(Collection entries)
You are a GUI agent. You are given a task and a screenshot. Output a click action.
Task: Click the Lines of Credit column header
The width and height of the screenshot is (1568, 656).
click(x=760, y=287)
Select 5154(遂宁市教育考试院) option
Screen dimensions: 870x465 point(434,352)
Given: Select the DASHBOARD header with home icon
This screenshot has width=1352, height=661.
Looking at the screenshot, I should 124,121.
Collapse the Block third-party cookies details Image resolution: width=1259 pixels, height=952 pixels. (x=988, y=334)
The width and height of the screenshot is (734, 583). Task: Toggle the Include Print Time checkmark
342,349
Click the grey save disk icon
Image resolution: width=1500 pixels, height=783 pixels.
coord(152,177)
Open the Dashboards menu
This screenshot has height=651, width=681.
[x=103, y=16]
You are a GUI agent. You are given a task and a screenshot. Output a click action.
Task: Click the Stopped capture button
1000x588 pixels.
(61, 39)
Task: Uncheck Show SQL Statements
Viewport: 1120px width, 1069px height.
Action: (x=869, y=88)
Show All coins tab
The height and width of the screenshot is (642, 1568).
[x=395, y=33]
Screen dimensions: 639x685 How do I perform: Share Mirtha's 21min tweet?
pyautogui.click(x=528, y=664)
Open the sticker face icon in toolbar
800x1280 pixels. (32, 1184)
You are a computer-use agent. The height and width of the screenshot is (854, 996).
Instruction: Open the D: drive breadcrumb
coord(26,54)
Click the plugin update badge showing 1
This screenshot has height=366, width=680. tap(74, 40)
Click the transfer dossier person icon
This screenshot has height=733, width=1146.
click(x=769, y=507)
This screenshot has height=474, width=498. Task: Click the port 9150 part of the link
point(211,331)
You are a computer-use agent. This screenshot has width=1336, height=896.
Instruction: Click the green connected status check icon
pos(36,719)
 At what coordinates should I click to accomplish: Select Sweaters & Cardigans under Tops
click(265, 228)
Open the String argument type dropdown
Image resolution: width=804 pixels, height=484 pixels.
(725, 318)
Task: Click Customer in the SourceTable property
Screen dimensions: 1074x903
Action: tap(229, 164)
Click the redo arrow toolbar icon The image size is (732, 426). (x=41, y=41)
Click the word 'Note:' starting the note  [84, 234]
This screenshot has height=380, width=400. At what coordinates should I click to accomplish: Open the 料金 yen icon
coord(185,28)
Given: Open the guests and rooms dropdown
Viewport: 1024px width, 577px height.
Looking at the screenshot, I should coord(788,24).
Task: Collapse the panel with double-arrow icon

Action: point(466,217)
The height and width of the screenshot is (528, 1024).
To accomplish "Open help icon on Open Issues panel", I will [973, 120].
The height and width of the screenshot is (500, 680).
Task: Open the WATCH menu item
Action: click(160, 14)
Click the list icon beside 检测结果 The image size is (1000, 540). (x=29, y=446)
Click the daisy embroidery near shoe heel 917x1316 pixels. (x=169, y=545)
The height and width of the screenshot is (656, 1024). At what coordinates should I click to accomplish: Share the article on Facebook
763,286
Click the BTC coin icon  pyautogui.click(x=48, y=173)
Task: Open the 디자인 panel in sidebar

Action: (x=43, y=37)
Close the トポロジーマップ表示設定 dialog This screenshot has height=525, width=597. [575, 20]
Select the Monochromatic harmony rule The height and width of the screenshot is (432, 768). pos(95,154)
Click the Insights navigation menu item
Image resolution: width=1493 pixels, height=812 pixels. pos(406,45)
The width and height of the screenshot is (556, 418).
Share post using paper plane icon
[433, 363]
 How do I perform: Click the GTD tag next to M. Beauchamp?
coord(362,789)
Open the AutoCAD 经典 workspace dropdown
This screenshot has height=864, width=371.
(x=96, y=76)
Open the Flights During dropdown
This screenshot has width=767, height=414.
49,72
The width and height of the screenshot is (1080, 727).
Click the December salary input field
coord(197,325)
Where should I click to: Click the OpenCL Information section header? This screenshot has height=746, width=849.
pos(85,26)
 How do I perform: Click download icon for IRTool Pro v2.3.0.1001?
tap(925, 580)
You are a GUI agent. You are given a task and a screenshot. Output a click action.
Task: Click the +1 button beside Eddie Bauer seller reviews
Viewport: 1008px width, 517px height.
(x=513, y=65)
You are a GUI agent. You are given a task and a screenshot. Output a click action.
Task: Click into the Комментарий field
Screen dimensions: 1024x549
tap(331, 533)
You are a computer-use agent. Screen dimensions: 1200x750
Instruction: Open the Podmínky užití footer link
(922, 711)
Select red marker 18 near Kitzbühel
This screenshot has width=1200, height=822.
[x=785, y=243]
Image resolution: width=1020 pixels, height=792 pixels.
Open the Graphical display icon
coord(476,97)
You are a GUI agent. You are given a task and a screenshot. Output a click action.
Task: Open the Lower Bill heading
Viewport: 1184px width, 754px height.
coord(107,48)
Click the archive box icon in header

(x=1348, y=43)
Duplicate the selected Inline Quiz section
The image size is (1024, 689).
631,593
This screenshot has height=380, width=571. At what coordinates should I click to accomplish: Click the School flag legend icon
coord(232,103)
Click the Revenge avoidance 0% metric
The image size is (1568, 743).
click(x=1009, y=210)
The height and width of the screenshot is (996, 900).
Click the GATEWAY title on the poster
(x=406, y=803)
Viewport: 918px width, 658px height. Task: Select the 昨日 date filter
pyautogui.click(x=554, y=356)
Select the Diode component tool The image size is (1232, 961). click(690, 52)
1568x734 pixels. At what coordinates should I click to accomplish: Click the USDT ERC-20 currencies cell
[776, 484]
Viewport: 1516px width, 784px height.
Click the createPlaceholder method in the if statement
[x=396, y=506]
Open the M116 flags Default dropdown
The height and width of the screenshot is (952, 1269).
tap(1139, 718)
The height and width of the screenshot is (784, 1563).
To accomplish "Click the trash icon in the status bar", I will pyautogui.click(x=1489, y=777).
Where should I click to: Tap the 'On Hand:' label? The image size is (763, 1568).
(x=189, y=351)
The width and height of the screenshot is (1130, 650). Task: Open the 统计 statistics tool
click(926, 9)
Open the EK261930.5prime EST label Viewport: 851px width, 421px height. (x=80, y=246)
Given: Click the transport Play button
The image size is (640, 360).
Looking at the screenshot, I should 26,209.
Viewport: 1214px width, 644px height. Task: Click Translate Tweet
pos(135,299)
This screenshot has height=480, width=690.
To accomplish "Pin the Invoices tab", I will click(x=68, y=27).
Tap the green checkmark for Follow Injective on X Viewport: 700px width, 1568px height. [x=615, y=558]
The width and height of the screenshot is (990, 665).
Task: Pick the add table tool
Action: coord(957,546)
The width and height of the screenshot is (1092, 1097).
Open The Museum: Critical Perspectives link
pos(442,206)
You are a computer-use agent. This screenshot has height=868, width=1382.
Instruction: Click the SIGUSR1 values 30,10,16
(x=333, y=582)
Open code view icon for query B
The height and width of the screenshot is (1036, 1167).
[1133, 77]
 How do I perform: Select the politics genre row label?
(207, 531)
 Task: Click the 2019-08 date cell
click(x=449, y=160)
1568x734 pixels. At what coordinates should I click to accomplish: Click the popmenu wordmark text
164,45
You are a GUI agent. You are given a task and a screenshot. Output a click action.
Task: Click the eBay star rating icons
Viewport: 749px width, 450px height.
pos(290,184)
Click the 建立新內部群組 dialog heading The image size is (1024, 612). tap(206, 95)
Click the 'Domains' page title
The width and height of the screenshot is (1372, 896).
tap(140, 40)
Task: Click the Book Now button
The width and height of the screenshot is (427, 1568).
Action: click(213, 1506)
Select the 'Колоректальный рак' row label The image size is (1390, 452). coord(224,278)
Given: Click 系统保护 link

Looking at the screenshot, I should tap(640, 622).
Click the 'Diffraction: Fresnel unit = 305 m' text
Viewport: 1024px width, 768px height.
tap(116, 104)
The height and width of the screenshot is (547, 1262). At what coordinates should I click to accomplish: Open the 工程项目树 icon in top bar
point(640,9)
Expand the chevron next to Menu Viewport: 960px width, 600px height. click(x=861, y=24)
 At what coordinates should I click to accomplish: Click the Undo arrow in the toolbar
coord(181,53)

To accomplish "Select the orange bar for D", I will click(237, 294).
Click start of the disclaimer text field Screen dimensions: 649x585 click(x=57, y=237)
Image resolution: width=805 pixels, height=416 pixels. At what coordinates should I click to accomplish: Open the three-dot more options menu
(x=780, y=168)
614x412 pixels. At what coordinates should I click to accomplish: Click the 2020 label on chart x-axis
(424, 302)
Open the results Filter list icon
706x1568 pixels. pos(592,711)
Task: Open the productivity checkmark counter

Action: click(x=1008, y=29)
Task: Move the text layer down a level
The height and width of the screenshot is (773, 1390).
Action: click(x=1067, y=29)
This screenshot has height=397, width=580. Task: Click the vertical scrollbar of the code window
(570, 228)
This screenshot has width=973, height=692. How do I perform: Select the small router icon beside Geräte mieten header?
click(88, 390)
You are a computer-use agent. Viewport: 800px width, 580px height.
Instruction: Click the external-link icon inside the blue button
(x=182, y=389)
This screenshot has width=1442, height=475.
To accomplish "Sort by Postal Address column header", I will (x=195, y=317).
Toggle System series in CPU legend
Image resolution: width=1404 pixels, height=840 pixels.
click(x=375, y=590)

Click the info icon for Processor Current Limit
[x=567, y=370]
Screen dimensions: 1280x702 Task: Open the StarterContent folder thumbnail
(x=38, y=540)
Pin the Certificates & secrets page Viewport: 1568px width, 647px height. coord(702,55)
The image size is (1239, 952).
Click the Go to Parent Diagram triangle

Your assignment: What do the lines above say from the one containing "Click the daisy" down to the one containing "Close the トポロジーマップ表示設定"? Return them exactly, both end lines included, and only them.

Solution:
Click the daisy embroidery near shoe heel 917x1316 pixels. (x=169, y=545)
The height and width of the screenshot is (656, 1024). At what coordinates should I click to accomplish: Share the article on Facebook
763,286
Click the BTC coin icon  pyautogui.click(x=48, y=173)
Task: Open the 디자인 panel in sidebar

Action: (x=43, y=37)
Close the トポロジーマップ表示設定 dialog This screenshot has height=525, width=597. [575, 20]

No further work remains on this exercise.